Report each line of the data that contains the string "computer".

::: Exercise material :::

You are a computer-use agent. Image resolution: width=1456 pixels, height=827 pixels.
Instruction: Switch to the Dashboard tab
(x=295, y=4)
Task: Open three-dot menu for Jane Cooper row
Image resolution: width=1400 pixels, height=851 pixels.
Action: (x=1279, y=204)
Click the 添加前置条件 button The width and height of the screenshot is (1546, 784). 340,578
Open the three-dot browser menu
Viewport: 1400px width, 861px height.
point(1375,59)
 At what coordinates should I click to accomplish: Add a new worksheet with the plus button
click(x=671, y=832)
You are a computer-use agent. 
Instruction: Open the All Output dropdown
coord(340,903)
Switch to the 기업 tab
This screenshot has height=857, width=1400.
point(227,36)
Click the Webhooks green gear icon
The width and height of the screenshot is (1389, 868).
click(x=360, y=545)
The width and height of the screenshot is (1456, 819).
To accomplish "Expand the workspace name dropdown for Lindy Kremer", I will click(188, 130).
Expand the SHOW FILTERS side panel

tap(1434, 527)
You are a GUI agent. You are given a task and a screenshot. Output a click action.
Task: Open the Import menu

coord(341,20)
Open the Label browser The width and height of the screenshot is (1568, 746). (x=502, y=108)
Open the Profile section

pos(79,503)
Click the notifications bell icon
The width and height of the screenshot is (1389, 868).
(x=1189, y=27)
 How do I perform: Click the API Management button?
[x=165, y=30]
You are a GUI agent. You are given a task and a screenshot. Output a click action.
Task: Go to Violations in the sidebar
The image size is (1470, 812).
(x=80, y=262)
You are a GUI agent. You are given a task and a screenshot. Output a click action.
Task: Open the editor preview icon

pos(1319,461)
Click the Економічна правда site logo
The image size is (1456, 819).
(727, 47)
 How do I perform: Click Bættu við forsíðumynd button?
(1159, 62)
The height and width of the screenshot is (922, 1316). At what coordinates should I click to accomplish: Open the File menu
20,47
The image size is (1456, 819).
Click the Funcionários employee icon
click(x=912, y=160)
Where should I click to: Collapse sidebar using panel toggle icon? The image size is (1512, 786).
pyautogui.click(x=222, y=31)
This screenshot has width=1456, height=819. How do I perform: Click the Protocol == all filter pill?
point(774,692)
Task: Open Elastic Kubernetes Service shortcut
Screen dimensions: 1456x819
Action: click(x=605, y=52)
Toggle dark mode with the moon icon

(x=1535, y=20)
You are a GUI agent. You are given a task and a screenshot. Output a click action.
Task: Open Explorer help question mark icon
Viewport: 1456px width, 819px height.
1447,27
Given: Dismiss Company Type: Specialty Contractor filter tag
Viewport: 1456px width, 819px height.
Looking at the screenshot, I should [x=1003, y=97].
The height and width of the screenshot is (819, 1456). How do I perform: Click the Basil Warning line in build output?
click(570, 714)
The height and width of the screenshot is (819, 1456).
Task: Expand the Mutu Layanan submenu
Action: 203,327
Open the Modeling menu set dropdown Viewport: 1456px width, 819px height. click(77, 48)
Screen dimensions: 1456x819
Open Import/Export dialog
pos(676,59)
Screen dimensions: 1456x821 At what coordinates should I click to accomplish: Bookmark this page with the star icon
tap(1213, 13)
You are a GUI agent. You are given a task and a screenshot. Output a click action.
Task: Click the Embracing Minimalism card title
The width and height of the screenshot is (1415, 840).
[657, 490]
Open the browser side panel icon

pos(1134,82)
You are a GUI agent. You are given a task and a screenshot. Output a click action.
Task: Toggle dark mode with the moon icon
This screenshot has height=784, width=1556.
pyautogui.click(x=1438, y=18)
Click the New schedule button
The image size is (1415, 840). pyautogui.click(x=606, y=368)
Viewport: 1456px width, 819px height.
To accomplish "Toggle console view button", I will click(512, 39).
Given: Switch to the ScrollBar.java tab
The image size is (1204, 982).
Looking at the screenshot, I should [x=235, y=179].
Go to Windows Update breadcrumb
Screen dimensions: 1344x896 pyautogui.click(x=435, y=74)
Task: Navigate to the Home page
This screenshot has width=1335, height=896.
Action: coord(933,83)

:::

## Output of the task
You are a computer-use agent. Image resolution: width=1456 pixels, height=827 pixels.
You are a computer-use agent. 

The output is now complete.